The Charlotte Mason method of homeschooling focuses on teaching children through living books and firsthand experiences in an environment that inculcates good habits. Charlotte Mason homeschooling tends to involve nature study, short lessons, and copywork. Emphasis is also placed on poetry, Shakespeare, art, and music. Children are encouraged to spend their afternoon time in a productive manner such as making handicrafts. The manner of instruction is gentle, and recitation and written narration are used as evaluation methods.

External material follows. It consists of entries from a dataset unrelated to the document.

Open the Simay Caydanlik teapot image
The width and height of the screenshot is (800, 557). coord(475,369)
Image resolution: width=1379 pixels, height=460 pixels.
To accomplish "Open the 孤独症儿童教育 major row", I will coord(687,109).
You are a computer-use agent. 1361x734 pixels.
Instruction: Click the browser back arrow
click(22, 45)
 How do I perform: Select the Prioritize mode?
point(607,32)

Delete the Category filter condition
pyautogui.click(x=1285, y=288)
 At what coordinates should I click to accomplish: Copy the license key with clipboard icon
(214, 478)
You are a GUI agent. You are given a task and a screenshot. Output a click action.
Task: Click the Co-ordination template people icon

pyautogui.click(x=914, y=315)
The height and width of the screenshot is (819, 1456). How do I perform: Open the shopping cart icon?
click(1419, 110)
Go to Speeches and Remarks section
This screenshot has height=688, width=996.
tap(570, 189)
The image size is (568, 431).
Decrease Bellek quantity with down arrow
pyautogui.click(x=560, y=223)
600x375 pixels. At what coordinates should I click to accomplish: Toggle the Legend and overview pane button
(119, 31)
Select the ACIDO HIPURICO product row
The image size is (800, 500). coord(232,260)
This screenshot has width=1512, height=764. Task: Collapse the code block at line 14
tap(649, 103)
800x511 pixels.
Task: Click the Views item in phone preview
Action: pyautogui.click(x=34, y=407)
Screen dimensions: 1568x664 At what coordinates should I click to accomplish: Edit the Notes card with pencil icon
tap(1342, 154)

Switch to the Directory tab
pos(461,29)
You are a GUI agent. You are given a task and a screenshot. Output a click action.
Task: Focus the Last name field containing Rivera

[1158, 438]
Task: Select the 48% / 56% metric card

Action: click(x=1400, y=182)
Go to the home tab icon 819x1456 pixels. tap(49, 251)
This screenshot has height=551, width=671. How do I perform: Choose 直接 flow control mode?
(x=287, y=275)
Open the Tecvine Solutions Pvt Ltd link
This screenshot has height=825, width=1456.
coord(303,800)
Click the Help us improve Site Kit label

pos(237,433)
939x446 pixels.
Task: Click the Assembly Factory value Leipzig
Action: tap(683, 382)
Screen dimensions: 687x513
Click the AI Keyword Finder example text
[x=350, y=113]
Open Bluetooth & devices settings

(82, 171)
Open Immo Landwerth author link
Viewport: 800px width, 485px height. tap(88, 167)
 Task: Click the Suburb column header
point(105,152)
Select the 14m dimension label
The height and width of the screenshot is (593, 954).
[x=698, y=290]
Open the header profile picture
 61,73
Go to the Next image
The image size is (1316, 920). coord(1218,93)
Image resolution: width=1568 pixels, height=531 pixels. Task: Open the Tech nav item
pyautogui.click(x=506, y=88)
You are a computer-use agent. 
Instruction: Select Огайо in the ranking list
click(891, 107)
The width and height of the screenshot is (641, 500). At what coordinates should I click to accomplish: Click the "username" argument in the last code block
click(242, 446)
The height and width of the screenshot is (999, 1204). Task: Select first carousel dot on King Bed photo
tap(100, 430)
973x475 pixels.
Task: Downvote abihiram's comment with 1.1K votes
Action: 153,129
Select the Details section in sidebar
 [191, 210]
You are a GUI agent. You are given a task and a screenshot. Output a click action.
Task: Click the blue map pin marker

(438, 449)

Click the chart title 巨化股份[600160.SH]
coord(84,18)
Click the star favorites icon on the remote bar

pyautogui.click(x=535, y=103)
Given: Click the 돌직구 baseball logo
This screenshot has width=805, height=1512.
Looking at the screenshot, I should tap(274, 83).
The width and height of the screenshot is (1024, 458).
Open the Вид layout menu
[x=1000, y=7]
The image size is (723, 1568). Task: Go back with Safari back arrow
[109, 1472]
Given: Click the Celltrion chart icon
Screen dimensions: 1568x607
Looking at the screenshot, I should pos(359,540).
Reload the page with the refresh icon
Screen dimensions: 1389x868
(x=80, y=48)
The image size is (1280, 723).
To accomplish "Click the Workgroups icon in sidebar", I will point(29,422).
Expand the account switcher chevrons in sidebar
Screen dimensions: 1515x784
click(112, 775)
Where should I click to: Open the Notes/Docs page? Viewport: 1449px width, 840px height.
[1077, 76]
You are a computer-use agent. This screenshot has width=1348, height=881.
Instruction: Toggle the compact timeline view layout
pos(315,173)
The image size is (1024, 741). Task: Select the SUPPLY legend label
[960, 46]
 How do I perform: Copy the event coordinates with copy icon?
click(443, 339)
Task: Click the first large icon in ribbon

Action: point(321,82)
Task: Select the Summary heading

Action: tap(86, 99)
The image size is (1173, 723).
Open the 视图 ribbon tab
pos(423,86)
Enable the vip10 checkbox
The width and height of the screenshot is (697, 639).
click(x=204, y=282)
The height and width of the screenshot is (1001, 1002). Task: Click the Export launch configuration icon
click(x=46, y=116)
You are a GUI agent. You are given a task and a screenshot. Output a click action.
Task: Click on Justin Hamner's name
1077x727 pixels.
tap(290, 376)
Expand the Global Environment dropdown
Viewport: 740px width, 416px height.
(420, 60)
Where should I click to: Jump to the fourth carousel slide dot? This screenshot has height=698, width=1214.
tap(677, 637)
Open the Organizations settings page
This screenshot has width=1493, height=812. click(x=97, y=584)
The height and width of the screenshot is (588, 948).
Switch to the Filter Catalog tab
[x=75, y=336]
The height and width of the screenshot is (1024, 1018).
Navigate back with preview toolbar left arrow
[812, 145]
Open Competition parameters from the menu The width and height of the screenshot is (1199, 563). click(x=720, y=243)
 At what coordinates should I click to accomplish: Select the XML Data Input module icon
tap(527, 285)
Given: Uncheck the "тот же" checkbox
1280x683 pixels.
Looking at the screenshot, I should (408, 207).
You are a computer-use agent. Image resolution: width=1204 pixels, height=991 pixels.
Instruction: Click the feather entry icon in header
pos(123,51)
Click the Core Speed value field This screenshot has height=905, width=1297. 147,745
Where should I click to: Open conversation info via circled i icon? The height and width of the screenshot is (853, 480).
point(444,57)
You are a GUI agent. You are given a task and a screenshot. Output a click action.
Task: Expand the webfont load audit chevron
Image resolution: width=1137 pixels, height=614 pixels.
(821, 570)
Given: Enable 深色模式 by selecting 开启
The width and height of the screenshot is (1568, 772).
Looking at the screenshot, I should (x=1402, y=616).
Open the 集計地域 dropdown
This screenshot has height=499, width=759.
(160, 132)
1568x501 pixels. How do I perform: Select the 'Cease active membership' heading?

We do not fully follow the Charlotte Mason method, although we do borrow from it where useful since it overlaps with classical Christian homeschooling in many ways. For instance, we do copywork and narration, enjoy short lessons, employ nature study, and read poetry. We do not emphasize Shakespeare in the lower grades, however, and neither do we make it mandatory to study selected artists or composers throughout elementary school (perhaps this has to do with the way God has wired our oldest two children but we may attempt this with our younger ones when they are old enough).
The best Charlotte Mason resources we have found on the internet are:
Homeschool Highlights — this is the website of the Andreolas, the modern pioneers of the Charlotte Mason method. The Andreolas’ website has articles and many reviews of different curriculum. In addition, the Andreolas have written several books, which are available for purchase through their website.
Simply Charlotte Mason — this website has everything from a suggested K-12 schedule and curriculum advice to a free history timeline book anyone can download.
Simplest Homeschool Ever — this is a great resource for teaching ideas and information on how to implement Charlotte Mason’s methods. We have been visiting this site for advice on teaching younger children in a gentle manner.
Ambleside Online — this is a free online curriculum dedicated to Charlotte Mason’s methods. We use this website for curriculum ideas. This curriculum is very rigorous and thorough, but we do not use it as suggested because we prefer other resources to what it recommends.